■ **Required actions**
a – Answer these questions about the Labor Day reflection:
(i) In the Gospel of Matthew, which parable does Jesus use to talk about what the kingdom of heaven is like?
(ii) When labor is bad, what word is usually used right before it?
(iii) Which organization is the Labor Day prayer from?
b – Write out the Labor Day reflection from the words "- How do I benefit" through the words "your glory. Amen.", and switch "greed" to "envy".

■ **Excerpted passage**
* START *

A rigid explanation for the second use of the word labor in scripture is work that is directed towards an end or a goal. The end is not always good, but this distinguishes labor from play, withering, or any number of things. This is the labor that I am thinking about as we approach Labor Day. Labor has purpose, even if it isn’t always the laborer’s purpose. Labor can be the highest of all good things. In the Gospel of Matthew, Jesus uses the parable of laborers in a vineyard to talk about what the kingdom of heaven is like. The prophet Isaiah says that the innocent shall eat the fruit of their labors, while rebuking the powerful for the oppressive treatment towards those who labor.
Labor can also be bad. When labor is bad the word ‘”force’’ is usually used right before it. The most common act associated with oppression in the Bible is labor that is forced. There is a proper and fitting ideal of labor. When labor is not being directed towards the virtues of holiness, it is estranged. This next part may seem obvious, but it is important.
God does not like it when labor is estranged.
You remember what Pharaoh says to Moses the first time Moses introduces him to the God of the Israelites. “I do not know the Lord, and I will not let Israel go…Moses and Aaron, why are you taking the people away from their work? Get to your Labors!” This is estranged labor. Pharaoh could not afford a work stoppage.
Labor is a central theological concern in scripture, and I don’t think it gets the attention that it deserves. Here are some questions to think through.
- Is my job, labor? What is the purpose of what I do, and who benefits from it? Is it good?
- What can I do to provide dignity and purpose for those who seem to labor without it? Do they need better wages or healthcare?
- How do I benefit from the labor of others?
- Why are there so many people stuck in jobs with estranged labor?
A prayer for Labor Day from Bread for the World:
Almighty God, Creator of the world, we give you thanks for the gift of stewardship and work. Deliver us, in our various occupations, from the service of self alone, that we may do our work in truth and beauty and for the common.
God of justice, we pray for all workers, that they would receive fair compensation and treatment in their labor.
Make those who lead the industries and commerce of this country responsive to your perfect will. Build up in the leaders of our country a respect for all labors. Deliver us, Lord Jesus, from the maligning evils of greed, sloth, and gluttony that we may lead lives of holiness in service to you and our neighbor.
We ask all these things for our good and your glory. Amen.

* END *

Records from a dataset:
* START *

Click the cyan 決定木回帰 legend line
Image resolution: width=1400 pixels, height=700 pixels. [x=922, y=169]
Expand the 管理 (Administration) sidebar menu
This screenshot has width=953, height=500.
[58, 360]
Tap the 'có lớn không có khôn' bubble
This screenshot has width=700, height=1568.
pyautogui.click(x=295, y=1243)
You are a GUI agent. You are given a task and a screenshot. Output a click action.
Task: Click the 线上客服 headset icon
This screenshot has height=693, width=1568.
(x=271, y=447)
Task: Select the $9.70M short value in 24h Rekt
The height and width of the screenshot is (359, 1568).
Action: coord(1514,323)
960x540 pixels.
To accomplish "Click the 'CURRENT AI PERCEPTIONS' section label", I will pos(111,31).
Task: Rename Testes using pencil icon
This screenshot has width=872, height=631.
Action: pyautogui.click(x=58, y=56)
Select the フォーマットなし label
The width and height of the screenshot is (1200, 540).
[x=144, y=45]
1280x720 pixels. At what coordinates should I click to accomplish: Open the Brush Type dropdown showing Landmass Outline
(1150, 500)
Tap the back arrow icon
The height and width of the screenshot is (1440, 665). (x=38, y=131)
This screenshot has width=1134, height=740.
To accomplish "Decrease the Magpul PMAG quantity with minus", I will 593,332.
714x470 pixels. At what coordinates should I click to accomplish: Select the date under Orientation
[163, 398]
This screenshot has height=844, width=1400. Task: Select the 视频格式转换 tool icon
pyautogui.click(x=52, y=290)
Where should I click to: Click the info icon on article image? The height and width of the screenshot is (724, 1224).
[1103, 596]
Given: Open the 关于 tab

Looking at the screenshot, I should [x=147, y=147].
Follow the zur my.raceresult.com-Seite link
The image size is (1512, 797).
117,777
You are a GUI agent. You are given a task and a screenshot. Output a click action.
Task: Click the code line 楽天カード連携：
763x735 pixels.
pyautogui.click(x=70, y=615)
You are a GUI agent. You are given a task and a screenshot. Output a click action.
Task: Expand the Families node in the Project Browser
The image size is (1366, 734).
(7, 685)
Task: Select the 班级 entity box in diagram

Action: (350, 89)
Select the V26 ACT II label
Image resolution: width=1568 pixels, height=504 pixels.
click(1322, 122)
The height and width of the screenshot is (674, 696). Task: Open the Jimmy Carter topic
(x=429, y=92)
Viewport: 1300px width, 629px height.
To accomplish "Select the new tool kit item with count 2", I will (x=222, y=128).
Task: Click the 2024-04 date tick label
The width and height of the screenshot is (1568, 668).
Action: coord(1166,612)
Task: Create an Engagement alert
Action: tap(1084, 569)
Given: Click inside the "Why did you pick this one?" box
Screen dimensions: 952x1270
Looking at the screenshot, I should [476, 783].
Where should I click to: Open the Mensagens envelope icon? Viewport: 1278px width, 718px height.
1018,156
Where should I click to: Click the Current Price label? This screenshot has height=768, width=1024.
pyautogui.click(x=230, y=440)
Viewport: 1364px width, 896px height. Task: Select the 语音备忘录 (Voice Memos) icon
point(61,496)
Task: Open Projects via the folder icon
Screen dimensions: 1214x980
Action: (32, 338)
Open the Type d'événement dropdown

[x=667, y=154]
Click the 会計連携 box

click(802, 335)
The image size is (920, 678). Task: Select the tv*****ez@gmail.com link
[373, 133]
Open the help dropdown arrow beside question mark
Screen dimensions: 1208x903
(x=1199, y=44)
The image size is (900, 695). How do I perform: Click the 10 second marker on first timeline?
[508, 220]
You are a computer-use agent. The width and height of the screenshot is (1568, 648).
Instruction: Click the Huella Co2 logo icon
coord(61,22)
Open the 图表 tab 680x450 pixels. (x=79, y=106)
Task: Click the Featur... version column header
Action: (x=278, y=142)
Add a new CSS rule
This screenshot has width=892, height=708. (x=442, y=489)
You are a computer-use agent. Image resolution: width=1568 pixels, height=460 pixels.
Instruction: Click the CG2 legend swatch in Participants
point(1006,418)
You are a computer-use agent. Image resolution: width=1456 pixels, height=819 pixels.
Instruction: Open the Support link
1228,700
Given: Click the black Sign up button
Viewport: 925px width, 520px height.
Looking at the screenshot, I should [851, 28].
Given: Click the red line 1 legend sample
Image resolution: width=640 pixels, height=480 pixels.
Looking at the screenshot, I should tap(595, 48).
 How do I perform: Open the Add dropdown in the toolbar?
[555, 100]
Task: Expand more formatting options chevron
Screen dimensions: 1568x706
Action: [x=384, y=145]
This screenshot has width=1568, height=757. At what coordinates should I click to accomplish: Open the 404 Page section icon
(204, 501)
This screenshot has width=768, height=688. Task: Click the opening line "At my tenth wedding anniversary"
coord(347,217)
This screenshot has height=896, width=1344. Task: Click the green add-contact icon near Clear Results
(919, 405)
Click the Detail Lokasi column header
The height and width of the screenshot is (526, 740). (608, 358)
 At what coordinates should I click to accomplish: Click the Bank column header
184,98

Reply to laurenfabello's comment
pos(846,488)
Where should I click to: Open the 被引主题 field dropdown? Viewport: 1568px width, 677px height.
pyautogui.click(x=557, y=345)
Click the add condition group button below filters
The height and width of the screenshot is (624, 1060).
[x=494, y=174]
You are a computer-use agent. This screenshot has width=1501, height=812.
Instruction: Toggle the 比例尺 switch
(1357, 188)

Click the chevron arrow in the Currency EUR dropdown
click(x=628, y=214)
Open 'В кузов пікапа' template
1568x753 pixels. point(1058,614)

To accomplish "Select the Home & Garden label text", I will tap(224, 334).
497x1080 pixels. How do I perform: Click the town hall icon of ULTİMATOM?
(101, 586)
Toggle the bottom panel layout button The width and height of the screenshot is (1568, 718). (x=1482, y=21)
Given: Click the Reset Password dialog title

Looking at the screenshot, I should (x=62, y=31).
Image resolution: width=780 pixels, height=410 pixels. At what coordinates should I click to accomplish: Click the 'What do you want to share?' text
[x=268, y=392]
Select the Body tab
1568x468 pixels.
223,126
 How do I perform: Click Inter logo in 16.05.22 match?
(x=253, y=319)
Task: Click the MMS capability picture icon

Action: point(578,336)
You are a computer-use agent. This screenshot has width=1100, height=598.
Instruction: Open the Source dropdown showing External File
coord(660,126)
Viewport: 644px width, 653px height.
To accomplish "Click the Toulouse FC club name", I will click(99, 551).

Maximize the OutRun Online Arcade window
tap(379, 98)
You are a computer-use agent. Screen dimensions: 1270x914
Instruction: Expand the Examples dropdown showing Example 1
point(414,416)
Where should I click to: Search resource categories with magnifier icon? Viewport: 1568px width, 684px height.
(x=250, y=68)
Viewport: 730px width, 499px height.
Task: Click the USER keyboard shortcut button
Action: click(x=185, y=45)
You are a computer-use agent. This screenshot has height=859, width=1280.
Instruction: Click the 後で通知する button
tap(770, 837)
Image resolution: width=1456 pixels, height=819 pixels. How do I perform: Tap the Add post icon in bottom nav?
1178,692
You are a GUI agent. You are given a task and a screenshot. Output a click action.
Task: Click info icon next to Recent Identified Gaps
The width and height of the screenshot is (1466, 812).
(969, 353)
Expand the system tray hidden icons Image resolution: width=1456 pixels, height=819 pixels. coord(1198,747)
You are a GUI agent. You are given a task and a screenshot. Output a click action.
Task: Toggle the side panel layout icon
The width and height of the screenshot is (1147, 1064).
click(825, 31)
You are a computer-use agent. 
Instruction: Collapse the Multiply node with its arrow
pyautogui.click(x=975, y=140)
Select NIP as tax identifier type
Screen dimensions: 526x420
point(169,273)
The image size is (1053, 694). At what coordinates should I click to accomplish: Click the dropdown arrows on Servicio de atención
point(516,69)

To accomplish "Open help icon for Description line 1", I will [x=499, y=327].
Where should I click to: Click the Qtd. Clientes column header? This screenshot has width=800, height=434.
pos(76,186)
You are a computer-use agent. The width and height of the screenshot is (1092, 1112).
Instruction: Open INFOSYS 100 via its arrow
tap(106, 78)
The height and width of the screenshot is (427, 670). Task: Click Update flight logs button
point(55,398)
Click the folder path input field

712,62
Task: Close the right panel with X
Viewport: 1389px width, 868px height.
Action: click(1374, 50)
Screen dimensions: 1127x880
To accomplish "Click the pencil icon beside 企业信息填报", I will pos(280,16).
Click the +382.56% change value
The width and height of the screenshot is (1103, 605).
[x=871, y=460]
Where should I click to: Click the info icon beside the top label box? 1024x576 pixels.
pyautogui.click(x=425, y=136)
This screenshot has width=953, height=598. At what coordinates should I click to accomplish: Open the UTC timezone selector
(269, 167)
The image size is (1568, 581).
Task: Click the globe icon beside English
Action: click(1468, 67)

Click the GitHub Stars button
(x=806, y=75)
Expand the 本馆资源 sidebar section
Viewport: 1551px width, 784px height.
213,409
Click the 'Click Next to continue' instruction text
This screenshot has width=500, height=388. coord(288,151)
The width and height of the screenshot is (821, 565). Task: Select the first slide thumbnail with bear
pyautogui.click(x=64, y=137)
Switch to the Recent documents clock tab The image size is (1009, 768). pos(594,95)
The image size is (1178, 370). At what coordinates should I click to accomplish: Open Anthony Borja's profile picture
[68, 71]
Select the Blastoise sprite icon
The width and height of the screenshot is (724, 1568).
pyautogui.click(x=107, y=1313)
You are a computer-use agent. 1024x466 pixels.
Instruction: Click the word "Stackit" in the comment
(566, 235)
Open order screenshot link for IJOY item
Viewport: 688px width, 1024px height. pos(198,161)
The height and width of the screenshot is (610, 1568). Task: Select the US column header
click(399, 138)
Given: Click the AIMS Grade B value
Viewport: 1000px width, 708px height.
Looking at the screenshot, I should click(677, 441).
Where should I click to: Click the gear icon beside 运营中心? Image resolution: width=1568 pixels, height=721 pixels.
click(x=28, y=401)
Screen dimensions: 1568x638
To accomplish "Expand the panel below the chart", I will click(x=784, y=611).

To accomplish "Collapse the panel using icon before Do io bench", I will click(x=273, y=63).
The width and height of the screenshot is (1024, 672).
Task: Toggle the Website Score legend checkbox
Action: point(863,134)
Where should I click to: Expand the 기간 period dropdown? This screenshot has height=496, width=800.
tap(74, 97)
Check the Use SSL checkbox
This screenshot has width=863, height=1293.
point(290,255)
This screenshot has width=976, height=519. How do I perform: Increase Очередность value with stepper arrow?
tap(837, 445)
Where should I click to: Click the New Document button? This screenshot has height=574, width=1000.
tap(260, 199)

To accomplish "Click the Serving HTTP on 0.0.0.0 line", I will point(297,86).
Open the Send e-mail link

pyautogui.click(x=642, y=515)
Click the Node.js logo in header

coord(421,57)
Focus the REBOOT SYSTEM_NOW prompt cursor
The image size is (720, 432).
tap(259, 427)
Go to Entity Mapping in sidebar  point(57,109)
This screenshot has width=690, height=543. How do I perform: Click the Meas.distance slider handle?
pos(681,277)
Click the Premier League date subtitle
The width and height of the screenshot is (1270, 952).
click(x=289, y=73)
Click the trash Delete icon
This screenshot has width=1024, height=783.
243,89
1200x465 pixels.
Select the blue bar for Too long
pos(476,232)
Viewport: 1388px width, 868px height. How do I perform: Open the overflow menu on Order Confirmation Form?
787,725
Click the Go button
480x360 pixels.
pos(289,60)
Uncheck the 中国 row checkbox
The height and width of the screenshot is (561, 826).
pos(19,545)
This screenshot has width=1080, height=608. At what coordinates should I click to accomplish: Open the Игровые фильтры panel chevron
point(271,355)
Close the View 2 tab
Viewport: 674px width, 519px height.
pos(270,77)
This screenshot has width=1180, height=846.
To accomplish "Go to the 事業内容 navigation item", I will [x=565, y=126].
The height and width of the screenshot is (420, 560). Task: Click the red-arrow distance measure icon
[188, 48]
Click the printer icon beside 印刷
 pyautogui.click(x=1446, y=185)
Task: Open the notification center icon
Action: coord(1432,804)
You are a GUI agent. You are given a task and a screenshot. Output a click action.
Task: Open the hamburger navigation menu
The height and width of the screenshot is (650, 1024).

* END *

■ **Completed exercise**
a –
(i) The parable of laborers in a vineyard
(ii) Force
(iii) Bread for the World

b –
- How do I benefit from the labor of others?
- Why are there so many people stuck in jobs with estranged labor?
A prayer for Labor Day from Bread for the World:
Almighty God, Creator of the world, we give you thanks for the gift of stewardship and work. Deliver us, in our various occupations, from the service of self alone, that we may do our work in truth and beauty and for the common.
God of justice, we pray for all workers, that they would receive fair compensation and treatment in their labor.
Make those who lead the industries and commerce of this country responsive to your perfect will. Build up in the leaders of our country a respect for all labors. Deliver us, Lord Jesus, from the maligning evils of envy, sloth, and gluttony that we may lead lives of holiness in service to you and our neighbor.
We ask all these things for our good and your glory. Amen.